What we practice today, called Tai Chi, or Taijiquan (Supreme Ultimate Fist) is often thought of as merely an exercise routine imported from China one of the few imports not resulting in the loss of jobs. In fact, Tai Chi began as a method of martial arts combining ancient movement and breathing routines and spiritual meditation. It is concerned with, among other things, the movement through the body of Qi (Chi), which can be translated as "life force" or "energy."  It is said : "The internal energy, c’hi, roots at the feet, then transfers through the legs and is controlled from the waist, moving eventually through the back to the arms and fingertips." (Waysun Liao translation)

Historians of the Taijiquan (Tai Chi) forms credit Chen Chang Xing (1771-1853)  with developing the first  of the publicly taught Tai Chi styles called Old Frame, or Chen style. He taught this Chen Style  to Yang Lu Chan (1799-1872), who then developed what we know as the Yang Style of Taijiquan.  Yang Cheng Fu (1883-1936), the grandson of Yang Lu Chan, popularized a somewhat modified version of the  Yang Style, and this is the form we practice today as the Yang Long Form. Traditionally, it has 108 postures, although there are many variations.
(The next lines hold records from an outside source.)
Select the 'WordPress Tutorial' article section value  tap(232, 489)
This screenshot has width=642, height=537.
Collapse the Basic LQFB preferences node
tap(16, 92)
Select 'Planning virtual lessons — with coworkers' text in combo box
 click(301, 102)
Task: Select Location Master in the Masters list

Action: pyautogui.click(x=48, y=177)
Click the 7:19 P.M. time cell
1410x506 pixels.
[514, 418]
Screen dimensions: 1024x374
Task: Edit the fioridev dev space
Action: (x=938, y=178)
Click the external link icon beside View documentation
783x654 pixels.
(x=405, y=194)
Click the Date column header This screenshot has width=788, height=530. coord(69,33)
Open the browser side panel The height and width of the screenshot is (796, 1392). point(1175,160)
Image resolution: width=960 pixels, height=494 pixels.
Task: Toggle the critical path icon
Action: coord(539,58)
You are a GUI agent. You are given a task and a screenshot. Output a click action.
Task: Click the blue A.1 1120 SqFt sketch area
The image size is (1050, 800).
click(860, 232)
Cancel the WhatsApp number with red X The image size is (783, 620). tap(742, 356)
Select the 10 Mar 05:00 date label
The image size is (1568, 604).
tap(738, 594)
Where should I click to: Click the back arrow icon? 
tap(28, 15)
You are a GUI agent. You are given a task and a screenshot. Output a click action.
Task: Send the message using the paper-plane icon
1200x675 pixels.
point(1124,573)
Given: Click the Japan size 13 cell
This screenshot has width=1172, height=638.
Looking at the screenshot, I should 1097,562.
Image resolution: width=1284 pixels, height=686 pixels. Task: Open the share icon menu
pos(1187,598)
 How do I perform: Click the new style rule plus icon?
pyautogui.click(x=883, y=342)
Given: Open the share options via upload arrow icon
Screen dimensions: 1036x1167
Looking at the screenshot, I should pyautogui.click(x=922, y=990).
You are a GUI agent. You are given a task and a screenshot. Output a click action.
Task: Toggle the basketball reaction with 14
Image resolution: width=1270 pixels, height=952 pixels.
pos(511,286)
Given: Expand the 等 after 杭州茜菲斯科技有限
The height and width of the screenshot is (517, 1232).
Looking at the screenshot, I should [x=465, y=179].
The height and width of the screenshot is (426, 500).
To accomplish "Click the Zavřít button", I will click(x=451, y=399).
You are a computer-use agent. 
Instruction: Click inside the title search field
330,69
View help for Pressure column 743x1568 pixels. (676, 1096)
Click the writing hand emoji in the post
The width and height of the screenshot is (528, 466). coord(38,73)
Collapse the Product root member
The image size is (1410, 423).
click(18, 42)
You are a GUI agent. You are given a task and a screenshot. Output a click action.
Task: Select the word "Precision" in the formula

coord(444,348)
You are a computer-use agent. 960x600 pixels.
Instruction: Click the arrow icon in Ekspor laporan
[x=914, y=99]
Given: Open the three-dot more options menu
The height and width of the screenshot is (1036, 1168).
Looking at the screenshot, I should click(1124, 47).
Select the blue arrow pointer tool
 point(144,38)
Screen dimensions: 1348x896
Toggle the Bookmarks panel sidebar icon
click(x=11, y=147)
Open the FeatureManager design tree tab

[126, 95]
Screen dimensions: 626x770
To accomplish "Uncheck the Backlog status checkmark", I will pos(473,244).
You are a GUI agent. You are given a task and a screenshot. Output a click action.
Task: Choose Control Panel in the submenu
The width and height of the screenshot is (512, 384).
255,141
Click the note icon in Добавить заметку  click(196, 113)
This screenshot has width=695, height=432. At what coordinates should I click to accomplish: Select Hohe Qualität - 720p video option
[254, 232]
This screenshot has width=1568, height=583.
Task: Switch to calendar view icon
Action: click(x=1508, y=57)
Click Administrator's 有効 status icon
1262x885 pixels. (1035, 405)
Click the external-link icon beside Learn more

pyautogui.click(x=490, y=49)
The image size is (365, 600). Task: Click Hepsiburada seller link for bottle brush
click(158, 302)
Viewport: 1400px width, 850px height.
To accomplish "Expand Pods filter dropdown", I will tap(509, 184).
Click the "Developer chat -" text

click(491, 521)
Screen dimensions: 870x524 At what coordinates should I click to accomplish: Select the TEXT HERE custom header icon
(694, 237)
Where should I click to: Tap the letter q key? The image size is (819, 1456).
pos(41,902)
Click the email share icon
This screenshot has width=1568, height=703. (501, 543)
I have read that the Cultural Revolution in China came close to ending the tradition of Tai Chi practice. It would be interesting to research the political upheavals concerned, but that is for another time, another discussion. By 1956, however, the National Physical Culture and Sports Commission of the People's Republic of China undertook to standardize and simplify many versions of Tai Chi, perhaps recognizing the value of exporting Tai Chi as a health and exercise activity. Taijiquan Committee Chairperson, Professor Li Tian Ji  (1914-1996,) led the development of the 24 Taijiquan Form and many other standardized Taijiquan forms such as the 32 Sword Form.  He has been called the father of modern Tai Chi.

The Standard Simplified Beijing 24 Taijiquan Form eliminated some of the movements found in the Yang 108 Long Form, keeping the most essential ones, reducing the number of repetitions of some and "mirroring" others (performing, for example, Grasp the Sparrow's Tail symmetrically to both the right and to the left). Basic principles of Tai Chi are followed, with slow, flowing movements. The form lasts only about 8 minutes, compared to 15 to 20 minutes for the Long Form, is easier to learn and less difficult to perform. The travel is only about 10 feet in a linear direction, making it perfect for large groups in limited spaces. Thus, it has become the most popular and widely practiced form worldwide.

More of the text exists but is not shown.